> _WHAT THIS TASK INVOLVES_
In full and without alteration, write out the data below.

Stored data

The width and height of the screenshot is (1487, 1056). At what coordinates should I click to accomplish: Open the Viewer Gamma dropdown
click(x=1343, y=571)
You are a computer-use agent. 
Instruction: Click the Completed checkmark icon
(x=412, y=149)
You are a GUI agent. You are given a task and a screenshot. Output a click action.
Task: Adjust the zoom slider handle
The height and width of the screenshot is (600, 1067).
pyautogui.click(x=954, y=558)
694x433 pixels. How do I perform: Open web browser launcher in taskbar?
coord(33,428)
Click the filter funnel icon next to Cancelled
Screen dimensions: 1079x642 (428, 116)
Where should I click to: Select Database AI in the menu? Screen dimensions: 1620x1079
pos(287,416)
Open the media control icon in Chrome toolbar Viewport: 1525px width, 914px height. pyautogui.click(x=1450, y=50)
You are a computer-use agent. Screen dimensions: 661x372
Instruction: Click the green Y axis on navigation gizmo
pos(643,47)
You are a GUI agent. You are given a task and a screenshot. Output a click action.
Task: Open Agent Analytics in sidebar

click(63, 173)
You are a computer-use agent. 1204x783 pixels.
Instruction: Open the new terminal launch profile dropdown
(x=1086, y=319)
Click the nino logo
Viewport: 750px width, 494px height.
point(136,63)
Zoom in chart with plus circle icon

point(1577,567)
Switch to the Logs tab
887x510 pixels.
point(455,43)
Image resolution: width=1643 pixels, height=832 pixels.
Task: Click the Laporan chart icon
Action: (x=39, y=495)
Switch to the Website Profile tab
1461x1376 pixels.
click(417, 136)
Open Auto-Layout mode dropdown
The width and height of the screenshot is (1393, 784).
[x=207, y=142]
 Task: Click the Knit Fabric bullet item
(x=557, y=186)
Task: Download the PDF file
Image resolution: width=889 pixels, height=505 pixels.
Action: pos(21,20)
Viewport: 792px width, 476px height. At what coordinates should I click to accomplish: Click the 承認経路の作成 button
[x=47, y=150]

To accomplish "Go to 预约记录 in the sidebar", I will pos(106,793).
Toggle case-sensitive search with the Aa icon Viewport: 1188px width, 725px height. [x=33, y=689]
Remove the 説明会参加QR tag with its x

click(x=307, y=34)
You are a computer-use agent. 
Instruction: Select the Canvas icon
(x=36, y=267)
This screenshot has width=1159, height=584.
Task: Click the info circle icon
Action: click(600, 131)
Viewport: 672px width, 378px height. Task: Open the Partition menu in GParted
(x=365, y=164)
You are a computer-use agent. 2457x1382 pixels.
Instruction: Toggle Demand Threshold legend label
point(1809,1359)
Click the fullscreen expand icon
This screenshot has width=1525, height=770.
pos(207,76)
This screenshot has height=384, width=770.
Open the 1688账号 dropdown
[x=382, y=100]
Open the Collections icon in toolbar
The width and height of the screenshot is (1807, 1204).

> _RESULT OF THE TASK_
The width and height of the screenshot is (1487, 1056). At what coordinates should I click to accomplish: Open the Viewer Gamma dropdown
click(x=1343, y=571)
You are a computer-use agent. 
Instruction: Click the Completed checkmark icon
(x=412, y=149)
You are a GUI agent. You are given a task and a screenshot. Output a click action.
Task: Adjust the zoom slider handle
The height and width of the screenshot is (600, 1067).
pyautogui.click(x=954, y=558)
694x433 pixels. How do I perform: Open web browser launcher in taskbar?
coord(33,428)
Click the filter funnel icon next to Cancelled
Screen dimensions: 1079x642 (428, 116)
Where should I click to: Select Database AI in the menu? Screen dimensions: 1620x1079
pos(287,416)
Open the media control icon in Chrome toolbar Viewport: 1525px width, 914px height. pyautogui.click(x=1450, y=50)
You are a computer-use agent. Screen dimensions: 661x372
Instruction: Click the green Y axis on navigation gizmo
pos(643,47)
You are a GUI agent. You are given a task and a screenshot. Output a click action.
Task: Open Agent Analytics in sidebar

click(63, 173)
You are a computer-use agent. 1204x783 pixels.
Instruction: Open the new terminal launch profile dropdown
(x=1086, y=319)
Click the nino logo
Viewport: 750px width, 494px height.
point(136,63)
Zoom in chart with plus circle icon

point(1577,567)
Switch to the Logs tab
887x510 pixels.
point(455,43)
Image resolution: width=1643 pixels, height=832 pixels.
Task: Click the Laporan chart icon
Action: (x=39, y=495)
Switch to the Website Profile tab
1461x1376 pixels.
click(417, 136)
Open Auto-Layout mode dropdown
The width and height of the screenshot is (1393, 784).
[x=207, y=142]
 Task: Click the Knit Fabric bullet item
(x=557, y=186)
Task: Download the PDF file
Image resolution: width=889 pixels, height=505 pixels.
Action: pos(21,20)
Viewport: 792px width, 476px height. At what coordinates should I click to accomplish: Click the 承認経路の作成 button
[x=47, y=150]

To accomplish "Go to 预约记录 in the sidebar", I will pos(106,793).
Toggle case-sensitive search with the Aa icon Viewport: 1188px width, 725px height. [x=33, y=689]
Remove the 説明会参加QR tag with its x

click(x=307, y=34)
You are a computer-use agent. 
Instruction: Select the Canvas icon
(x=36, y=267)
This screenshot has width=1159, height=584.
Task: Click the info circle icon
Action: click(600, 131)
Viewport: 672px width, 378px height. Task: Open the Partition menu in GParted
(x=365, y=164)
You are a computer-use agent. 2457x1382 pixels.
Instruction: Toggle Demand Threshold legend label
point(1809,1359)
Click the fullscreen expand icon
This screenshot has width=1525, height=770.
pos(207,76)
This screenshot has height=384, width=770.
Open the 1688账号 dropdown
[x=382, y=100]
Open the Collections icon in toolbar
The width and height of the screenshot is (1807, 1204).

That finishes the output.